> **Problems to work on**:
(a) In the text on repetitive stress injuries below, rewrite the paragraph beginning "Because repetitive motion or musculoskeletal injuries" more briefly, keeping its main facts.
(b) Continue the text on repetitive stress injuries in the workplace, picking up after its final paragraph.

> **Text provided**:

____

Bill Spiers, VP and risk control practice leader for the Southeast at Lockton Companies, agrees.

“Because of our effort to try and drive production efficiencies, sometimes we forget and leave out the effects that has on the human body,” Spiers said.

Repetitive stress cases, like OSHA’s broader category of musculoskeletal injuries, often present claims payers with challenges less common than when injury causes are easily witnessed and more obvious, as occurs with broken bones or burns, for example.

OSHA’s definition of musculoskeletal disorders includes upper and lower extremity injuries. The disorders impact the muscles, nerves, ligaments, tendons, and blood vessels with ailments ranging from carpal tunnel syndrome and tendinitis to shoulder and lower-back strains.

Rooting Out the Cause

Because repetitive motion or musculoskeletal injuries often occur over time, their cause is commonly rife with uncertainty. It is challenging to separate out the impacts of aging or harmful activities workers may engage in away from the workplace from legitimate, work-related causes.

____

> **Records**:
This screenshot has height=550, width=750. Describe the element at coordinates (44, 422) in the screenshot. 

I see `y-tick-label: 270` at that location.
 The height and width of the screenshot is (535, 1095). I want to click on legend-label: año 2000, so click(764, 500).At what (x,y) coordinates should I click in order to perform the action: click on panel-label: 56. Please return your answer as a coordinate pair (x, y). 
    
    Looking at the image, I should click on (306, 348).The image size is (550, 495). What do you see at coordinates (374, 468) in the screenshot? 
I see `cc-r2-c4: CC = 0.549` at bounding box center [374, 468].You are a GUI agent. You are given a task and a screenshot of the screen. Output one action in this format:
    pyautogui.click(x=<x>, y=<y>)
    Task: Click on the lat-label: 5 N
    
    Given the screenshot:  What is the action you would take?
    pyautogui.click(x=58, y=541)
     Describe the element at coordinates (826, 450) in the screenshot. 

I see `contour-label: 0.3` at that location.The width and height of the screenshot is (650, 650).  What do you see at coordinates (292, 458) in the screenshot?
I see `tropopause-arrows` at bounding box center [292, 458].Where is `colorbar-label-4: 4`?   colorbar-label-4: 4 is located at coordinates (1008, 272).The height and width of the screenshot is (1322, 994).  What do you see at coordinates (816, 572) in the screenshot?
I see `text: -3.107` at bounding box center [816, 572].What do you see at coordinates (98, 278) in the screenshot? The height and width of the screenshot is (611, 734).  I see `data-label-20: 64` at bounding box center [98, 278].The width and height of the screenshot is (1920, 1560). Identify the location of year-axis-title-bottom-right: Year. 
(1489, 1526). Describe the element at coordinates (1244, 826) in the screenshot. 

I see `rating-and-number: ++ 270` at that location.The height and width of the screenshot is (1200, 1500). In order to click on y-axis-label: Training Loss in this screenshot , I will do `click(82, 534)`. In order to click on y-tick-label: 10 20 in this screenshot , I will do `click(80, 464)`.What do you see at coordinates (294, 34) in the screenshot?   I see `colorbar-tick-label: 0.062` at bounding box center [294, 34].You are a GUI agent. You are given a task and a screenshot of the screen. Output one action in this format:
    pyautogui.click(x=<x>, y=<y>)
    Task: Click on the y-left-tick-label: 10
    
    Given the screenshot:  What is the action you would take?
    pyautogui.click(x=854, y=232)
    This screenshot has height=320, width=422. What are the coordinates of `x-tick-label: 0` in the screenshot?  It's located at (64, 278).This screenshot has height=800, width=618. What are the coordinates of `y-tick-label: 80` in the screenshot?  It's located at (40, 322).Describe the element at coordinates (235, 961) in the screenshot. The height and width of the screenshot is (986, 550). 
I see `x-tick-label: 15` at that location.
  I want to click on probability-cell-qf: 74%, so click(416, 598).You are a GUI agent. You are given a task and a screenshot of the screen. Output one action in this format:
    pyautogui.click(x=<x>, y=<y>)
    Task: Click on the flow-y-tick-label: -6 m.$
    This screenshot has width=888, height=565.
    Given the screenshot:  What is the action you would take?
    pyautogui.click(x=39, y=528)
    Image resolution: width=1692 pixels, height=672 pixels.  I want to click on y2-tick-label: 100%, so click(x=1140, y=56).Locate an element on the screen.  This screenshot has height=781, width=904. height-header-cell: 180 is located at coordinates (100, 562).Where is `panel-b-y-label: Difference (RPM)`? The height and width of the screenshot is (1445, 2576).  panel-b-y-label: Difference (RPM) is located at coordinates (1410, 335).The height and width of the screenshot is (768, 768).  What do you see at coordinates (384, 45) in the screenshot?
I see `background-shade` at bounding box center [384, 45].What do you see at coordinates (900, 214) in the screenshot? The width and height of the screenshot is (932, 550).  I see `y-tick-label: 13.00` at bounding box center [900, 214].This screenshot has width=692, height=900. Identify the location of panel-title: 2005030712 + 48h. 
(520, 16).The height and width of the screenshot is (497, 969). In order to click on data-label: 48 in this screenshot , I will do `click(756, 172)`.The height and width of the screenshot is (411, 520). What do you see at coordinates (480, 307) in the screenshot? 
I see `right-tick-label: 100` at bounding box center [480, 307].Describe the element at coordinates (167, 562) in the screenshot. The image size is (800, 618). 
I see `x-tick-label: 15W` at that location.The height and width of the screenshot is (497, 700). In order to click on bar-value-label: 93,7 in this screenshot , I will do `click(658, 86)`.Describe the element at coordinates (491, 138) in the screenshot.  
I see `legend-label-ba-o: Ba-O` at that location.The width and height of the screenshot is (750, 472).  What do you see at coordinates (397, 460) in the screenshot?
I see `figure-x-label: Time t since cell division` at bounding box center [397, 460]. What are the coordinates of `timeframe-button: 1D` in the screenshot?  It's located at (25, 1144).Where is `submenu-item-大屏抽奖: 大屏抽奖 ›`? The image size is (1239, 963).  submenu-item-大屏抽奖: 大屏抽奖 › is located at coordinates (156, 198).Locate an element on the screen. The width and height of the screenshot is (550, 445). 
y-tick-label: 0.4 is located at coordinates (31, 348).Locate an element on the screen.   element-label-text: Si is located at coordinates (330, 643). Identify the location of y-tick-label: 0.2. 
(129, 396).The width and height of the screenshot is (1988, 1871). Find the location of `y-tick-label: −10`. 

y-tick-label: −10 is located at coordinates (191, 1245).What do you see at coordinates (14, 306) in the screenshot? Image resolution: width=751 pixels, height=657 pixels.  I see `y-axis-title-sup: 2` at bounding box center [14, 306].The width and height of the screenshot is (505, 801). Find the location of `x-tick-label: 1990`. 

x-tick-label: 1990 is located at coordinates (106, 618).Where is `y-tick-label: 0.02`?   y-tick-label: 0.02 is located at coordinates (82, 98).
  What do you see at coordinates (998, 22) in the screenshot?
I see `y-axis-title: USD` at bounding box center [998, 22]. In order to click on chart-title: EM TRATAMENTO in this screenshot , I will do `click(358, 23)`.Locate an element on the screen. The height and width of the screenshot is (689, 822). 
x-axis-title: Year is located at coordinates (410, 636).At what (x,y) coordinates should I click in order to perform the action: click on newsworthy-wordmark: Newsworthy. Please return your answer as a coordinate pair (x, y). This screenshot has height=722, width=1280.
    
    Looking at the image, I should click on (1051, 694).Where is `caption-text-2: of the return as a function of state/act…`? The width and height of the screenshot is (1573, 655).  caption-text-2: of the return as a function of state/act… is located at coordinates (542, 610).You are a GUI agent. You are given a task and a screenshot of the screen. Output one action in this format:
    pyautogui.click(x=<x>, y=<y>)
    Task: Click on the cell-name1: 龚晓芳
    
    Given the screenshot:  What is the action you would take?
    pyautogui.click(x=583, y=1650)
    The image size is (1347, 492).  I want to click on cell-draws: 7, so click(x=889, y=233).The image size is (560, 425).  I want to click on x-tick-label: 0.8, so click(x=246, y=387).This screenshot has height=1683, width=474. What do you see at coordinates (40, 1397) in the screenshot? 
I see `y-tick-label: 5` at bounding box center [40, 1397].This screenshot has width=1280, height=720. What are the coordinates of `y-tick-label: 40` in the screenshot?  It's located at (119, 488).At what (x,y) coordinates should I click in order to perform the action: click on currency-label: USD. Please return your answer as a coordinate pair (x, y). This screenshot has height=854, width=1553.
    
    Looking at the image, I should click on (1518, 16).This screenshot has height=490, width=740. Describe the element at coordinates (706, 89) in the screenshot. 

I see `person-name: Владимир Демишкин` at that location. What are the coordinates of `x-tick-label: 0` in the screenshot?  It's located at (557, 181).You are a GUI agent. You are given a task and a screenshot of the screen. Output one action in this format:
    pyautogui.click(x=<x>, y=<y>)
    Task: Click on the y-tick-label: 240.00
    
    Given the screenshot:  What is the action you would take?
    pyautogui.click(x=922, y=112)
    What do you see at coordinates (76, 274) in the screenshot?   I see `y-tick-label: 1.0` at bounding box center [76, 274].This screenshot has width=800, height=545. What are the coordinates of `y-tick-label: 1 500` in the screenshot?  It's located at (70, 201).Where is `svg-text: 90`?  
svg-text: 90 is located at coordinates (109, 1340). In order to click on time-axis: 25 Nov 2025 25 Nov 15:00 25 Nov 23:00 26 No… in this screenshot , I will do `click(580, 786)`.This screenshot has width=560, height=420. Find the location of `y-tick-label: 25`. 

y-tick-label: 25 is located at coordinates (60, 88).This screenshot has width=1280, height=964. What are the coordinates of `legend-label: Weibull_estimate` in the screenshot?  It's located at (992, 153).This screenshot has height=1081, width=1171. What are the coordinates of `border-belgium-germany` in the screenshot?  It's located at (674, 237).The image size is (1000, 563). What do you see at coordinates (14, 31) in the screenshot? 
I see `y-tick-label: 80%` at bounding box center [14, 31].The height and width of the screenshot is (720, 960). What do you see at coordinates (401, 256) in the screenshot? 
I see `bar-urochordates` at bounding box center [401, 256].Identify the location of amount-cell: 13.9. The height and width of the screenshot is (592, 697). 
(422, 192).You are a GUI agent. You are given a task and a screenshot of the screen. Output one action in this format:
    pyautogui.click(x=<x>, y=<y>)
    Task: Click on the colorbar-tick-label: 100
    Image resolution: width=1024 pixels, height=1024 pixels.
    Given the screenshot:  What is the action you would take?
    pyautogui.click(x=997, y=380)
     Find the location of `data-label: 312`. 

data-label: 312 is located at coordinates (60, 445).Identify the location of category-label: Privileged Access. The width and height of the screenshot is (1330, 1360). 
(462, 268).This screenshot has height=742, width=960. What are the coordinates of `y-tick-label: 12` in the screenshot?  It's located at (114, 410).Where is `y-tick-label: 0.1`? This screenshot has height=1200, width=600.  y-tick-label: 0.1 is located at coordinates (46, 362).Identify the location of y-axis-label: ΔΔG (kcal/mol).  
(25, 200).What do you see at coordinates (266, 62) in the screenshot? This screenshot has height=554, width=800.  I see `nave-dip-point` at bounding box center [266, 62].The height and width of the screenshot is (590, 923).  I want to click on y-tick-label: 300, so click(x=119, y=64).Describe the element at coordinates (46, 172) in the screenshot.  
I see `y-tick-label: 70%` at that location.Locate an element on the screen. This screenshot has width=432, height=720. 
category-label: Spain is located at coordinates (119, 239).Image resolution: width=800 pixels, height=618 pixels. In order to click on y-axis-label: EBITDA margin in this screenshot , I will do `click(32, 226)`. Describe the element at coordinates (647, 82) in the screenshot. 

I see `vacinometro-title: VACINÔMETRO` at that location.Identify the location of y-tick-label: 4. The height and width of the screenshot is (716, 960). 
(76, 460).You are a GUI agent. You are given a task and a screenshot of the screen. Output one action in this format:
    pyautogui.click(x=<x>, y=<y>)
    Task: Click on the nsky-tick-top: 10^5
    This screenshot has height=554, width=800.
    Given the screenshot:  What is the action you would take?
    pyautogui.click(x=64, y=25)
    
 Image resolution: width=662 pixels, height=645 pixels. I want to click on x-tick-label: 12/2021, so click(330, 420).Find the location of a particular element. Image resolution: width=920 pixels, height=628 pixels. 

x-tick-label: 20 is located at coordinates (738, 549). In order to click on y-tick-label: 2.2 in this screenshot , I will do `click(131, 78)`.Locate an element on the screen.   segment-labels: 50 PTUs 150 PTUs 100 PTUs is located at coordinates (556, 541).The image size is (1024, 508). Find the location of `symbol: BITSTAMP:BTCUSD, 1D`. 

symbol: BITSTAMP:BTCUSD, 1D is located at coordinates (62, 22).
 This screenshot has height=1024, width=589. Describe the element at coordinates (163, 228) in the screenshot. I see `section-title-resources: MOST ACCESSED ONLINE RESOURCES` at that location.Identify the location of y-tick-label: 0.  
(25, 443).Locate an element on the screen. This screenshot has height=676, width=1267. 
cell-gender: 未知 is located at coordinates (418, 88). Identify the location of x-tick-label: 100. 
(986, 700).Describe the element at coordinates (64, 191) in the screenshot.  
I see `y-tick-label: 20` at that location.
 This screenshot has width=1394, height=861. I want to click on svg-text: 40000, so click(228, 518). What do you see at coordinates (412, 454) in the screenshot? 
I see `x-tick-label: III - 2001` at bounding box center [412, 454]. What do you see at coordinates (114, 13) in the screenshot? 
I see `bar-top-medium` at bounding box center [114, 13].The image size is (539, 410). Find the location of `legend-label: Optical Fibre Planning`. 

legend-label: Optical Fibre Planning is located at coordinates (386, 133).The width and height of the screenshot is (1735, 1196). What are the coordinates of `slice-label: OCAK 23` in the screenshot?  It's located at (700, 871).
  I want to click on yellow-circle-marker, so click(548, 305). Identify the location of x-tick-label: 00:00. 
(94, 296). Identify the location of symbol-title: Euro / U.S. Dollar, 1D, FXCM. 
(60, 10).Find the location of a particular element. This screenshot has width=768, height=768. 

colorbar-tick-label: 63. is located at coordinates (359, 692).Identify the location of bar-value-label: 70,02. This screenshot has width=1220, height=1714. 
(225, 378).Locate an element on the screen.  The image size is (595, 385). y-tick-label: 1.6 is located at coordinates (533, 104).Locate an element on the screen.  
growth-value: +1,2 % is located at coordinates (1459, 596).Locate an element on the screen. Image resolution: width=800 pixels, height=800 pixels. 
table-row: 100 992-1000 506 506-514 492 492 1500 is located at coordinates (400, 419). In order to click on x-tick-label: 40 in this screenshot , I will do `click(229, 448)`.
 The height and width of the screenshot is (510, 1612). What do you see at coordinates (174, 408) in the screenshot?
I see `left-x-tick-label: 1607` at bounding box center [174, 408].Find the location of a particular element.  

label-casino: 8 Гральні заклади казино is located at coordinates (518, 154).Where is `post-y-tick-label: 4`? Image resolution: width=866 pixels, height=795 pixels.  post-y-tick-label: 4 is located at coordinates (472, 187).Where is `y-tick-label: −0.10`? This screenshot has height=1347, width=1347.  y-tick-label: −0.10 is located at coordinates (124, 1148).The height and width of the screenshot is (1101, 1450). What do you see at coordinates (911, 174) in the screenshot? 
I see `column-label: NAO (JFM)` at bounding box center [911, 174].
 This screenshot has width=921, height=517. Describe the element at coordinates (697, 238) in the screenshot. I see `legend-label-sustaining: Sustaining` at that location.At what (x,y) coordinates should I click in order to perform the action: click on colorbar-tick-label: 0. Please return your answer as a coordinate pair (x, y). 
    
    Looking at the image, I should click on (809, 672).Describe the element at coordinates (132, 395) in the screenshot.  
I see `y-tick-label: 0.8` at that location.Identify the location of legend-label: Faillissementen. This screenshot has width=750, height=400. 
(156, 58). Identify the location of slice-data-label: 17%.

____

> **Responses by task**:
(a) Repetitive motion and musculoskeletal injuries usually develop over time, so their cause is often uncertain. It is hard to separate legitimate work-related causes from the effects of aging or of harmful activities outside the workplace.

(b)
About 85 percent of lower-back pain is idiopathic, lacking a specific or known cause, said Wayne Maynard, product director, ergonomics, at Liberty Mutual Risk Control Services. That makes pinpointing a work-related cause challenging and can leave employers paying for ailments they did not contribute to.

The claims are also highly susceptible to manipulation or outright fraud.

California, due to its legal environment, for example, has experienced growth in suspicious, highly-litigated and expensive cumulative-trauma claims filed after workers leave their jobs.

In 2016, the California’s Workers’ Compensation Insurance Rating Bureau reported that cumulative trauma claims, as a percentage of lost-time claims, more than doubled over the past decade. They comprised about 18 percent of the state’s indemnity cases during 2015.

Nationwide, however, there is good news in a Liberty Mutual Safety Index that annually ranks the top 10 causes of serious workplace injuries. It has shown a gradual, long-term decline in the nation’s total spend for cumulative trauma and musculoskeletal-type injuries.

“Because of our effort to try and drive production efficiencies, sometimes we forget and leave out the effects that has on the human body.” — Bill Spiers, VP and risk control practice leader, Southeast, Lockton Companies

Injury prevention programs, ergonomics, return-to-work efforts and the automation of tasks all contribute to the long-term decline.

That is good news because the costs can be steep.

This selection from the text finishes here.